Л о п a x и н(отмахивается). Отстань. Надоел. (Долгая пауза. Прислушивается.) Нет - тихо.

Е п и х о д о в(продолжает). Каждый день случается со мной какое-нибудь несчастье (жалуется Лопахину, что у него абсолютная несовместимость с жизнью, хотя он и мужествен). И я не ропщу, привык и даже улыбаюсь.

Входит Дуняша с квасом. Епиходову неудобно перед ней, что он так некстати разнервничался. "Я пойду", - и роняет стол, потом надгробную плиту. Почти специально - мол, все равно.

Эфрос ходит по выгороженной площадке - репетируем пока на малой сцене - так же, как и мы, с книжкой и быстро-быстро говорит, схематично обозначая и интонацию и мизансцену. Потом просит повторить, оставаясь на сцене. Но без него ритмы сразу падают, актеры садятся на свои привычные штампы. Эфрос не сердится. Продолжает дальше.

Выход Раневской. Выбегает так же по-юношески легко, как и Аня, чтобы зрителю даже в голову не пришло, что это Раневская. Зрители привыкли, что она должна "появляться". Мне хорошо - я не видела ни одной актрисы в роли Раневской, поэтому во все глаза смотрю на Эфроса и копирую его как обезьяна. Даже интонацию. И стараюсь схватить быструю манеру его речи.

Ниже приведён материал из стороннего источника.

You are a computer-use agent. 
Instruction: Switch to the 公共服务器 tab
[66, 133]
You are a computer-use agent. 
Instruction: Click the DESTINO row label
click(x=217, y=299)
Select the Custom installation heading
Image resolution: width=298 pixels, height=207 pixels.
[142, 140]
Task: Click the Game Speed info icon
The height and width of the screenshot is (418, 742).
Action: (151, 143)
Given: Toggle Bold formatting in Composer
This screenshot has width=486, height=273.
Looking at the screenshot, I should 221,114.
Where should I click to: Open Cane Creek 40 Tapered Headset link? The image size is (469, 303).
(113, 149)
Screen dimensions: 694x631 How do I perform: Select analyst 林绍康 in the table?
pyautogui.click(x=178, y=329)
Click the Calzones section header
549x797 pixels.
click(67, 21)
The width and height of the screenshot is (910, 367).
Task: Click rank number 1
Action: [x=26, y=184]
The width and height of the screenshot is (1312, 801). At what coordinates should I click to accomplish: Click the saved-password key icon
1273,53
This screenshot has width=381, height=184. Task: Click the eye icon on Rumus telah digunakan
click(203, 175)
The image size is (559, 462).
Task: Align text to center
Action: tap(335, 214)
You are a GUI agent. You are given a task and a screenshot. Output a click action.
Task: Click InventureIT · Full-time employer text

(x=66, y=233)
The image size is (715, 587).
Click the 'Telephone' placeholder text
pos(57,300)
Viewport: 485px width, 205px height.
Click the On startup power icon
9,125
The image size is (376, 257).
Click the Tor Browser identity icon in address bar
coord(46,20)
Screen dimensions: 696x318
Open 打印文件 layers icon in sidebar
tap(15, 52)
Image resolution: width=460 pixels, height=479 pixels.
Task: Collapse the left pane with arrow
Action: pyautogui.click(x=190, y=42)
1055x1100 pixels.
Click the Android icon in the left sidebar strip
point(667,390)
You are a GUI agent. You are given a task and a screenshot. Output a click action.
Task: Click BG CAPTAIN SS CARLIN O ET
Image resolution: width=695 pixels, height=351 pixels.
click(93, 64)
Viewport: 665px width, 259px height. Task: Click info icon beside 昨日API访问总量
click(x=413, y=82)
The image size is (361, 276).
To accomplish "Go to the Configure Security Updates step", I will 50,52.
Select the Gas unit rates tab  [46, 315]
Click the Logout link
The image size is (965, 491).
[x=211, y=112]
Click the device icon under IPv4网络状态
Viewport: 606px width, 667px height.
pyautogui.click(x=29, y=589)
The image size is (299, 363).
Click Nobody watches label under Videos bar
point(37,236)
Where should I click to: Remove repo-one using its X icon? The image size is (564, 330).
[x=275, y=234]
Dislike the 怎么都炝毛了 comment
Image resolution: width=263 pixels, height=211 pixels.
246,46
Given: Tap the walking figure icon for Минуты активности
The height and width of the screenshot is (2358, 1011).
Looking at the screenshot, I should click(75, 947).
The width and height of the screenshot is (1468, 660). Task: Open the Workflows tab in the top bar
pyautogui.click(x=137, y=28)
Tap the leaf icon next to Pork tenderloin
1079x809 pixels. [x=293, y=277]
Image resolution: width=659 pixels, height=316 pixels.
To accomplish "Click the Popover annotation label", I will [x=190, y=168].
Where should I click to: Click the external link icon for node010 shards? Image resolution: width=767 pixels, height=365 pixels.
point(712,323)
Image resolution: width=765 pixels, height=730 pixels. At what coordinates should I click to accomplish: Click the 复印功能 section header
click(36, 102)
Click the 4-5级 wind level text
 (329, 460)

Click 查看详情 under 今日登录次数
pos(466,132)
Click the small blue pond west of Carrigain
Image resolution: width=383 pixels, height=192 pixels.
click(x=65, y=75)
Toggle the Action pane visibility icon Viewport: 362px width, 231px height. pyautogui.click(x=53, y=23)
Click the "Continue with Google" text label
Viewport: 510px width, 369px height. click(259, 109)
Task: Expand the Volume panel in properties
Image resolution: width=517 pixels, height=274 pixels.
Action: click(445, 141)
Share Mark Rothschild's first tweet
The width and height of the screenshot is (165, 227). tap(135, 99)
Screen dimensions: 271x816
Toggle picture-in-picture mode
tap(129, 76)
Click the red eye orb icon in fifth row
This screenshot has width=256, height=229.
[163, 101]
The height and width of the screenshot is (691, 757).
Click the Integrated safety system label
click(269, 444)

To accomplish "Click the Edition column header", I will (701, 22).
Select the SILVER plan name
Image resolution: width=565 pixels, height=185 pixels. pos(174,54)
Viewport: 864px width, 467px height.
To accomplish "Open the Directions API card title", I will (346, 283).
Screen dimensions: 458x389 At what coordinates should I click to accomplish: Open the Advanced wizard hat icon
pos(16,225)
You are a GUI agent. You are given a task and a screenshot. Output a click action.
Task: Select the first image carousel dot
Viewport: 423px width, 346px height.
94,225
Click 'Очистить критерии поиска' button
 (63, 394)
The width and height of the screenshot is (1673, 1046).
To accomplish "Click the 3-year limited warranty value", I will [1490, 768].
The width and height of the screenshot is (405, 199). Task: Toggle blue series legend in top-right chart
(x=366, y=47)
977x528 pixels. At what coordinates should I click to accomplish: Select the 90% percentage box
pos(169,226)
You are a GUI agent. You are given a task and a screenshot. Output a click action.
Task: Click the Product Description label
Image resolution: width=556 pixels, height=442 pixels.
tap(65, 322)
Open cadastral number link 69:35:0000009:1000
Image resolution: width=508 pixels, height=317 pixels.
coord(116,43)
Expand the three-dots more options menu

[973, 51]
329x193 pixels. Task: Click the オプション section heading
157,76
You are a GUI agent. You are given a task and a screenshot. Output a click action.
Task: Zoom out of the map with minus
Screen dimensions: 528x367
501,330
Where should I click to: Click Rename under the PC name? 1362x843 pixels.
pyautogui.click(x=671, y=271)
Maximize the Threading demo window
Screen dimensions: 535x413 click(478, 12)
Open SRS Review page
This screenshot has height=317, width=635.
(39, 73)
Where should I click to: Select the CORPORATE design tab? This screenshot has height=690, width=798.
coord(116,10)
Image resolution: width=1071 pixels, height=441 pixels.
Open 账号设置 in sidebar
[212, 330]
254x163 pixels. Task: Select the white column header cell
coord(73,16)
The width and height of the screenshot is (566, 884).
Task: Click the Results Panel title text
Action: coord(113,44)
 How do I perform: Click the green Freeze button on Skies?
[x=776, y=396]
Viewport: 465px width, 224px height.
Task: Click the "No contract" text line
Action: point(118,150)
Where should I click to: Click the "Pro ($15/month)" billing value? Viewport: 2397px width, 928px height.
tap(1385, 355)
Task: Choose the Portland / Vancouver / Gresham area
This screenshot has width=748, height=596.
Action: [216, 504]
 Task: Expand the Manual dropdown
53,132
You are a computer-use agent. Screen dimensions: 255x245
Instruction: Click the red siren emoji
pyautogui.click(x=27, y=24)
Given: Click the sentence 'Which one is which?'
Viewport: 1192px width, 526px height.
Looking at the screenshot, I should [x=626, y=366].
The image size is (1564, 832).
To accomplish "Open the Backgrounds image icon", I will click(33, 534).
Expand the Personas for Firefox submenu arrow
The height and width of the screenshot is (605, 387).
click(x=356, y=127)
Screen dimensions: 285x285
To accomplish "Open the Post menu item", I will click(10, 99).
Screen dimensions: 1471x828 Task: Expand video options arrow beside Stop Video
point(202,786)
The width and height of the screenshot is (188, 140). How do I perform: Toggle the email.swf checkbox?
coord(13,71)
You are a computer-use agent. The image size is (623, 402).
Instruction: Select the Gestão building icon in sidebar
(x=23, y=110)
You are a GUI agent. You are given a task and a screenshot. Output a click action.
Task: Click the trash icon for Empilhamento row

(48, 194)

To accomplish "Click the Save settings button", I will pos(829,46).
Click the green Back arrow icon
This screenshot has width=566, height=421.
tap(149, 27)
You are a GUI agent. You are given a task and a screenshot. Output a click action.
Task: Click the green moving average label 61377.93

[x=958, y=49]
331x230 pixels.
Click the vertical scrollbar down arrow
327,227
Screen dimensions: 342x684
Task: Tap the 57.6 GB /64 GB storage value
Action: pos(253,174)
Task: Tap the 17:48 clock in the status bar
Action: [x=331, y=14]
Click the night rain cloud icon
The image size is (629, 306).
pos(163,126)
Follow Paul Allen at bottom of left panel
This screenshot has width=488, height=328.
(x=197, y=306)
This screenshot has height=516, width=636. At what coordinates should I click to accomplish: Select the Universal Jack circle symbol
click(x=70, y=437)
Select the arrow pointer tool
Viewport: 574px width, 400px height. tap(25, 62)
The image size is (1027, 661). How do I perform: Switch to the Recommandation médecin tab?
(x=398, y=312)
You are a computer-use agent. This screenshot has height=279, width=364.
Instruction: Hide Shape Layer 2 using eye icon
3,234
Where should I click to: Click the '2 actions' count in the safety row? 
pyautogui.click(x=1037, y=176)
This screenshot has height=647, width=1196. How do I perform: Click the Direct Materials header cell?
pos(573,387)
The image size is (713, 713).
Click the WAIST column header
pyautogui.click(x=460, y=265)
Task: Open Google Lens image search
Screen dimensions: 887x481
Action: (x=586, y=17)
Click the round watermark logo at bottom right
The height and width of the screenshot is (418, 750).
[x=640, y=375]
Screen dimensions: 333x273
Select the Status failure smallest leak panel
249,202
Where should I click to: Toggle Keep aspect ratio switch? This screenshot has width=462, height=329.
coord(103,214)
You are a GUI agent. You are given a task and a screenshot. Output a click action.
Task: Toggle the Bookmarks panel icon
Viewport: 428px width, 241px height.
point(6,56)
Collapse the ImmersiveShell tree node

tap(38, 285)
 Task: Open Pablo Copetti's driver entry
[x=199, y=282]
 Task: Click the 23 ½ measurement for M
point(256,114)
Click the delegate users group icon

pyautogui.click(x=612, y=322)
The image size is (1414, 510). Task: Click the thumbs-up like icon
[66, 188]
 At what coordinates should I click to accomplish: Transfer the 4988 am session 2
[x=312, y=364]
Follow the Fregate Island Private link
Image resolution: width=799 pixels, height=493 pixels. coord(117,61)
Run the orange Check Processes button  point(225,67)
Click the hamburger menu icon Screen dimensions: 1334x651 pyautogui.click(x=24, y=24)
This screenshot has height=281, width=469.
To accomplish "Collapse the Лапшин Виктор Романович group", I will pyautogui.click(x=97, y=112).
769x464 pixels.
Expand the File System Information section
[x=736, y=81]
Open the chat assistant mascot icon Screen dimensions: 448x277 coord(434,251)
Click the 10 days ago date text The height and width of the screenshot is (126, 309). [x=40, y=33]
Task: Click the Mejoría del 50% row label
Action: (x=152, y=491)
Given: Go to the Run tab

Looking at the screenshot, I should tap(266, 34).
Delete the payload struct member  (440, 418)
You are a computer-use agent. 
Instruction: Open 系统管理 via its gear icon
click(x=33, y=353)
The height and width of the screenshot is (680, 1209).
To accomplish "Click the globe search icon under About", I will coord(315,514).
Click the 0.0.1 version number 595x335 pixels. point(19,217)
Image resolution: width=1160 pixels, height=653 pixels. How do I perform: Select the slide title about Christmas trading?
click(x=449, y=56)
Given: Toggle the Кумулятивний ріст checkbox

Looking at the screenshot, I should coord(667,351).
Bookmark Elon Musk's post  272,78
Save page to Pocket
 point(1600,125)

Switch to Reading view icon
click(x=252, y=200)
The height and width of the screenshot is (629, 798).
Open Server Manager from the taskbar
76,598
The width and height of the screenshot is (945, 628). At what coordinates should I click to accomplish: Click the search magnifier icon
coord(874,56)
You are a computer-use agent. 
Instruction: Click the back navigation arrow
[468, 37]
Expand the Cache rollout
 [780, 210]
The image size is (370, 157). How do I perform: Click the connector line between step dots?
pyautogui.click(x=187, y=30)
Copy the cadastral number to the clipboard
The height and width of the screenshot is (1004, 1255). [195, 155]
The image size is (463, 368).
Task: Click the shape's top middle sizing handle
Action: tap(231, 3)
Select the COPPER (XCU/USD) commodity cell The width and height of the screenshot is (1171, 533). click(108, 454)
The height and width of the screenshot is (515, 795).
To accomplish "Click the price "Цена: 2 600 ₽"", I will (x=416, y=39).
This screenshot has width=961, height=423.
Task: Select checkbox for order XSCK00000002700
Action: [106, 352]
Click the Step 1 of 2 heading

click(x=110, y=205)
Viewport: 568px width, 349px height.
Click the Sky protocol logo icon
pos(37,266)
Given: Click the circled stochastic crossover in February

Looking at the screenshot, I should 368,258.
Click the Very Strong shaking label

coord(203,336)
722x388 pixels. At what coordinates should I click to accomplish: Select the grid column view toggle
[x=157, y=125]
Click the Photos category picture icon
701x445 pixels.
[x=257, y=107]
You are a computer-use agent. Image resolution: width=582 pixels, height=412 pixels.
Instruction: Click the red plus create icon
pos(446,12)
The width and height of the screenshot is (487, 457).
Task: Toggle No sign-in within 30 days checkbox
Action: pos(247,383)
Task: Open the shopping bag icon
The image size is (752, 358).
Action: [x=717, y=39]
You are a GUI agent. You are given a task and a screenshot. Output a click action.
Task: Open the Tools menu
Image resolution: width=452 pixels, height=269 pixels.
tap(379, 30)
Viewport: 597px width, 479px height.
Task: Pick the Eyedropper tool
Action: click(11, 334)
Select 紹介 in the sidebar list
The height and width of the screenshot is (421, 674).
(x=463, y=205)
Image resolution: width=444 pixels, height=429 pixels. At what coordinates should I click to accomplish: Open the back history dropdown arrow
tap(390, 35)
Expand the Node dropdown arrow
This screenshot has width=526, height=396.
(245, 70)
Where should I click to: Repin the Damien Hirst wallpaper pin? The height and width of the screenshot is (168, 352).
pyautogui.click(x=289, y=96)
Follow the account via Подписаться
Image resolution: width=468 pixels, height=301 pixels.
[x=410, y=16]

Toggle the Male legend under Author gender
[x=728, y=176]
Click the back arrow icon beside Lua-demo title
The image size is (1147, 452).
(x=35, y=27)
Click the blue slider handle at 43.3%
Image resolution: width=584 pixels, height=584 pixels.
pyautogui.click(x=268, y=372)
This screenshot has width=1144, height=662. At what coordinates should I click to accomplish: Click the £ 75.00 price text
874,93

Я много слышала рассказов-легенд о Раневской - Книппер. Ведь Чехов писал для нее. А с другой стороны - он остался недоволен спектаклем МХАТа… Я видела кинопленку с Книппер-Чеховой - сцена с Петей Трофимовым. Но, во-первых, спектакль по-другому выглядит на пленке и, как правило, от этого проигрывает, во-вторых, Книппер в то время было уже много лет, а проблема возраста в ролях очень важна.

Откуда такая традиция восприятия, по которой все герои старых пьес казались нам взрослее?

Раневской, я думаю, около 37 лет, не больше. Старшей дочери Ане - 17 лет.

Чехов писал Книппер: "Я никогда не хотел сделать Раневскую угомонившейся".

О Раневской писали многие: Чехов про нее - "умна, очень добра, рассеянна"; Короленко - "дворянская клушка"; Горький - "слезоточивая", "эгоистичная", "дряблая", "паразит"; Ермилов (критик) - "мотивы поведения Раневской - неискренни, ее поступки - неблаговидны. Ее трагедия - только пародия"…

Мне ничего не оставалось, как только вновь и вновь обращаться к тексту пьесы.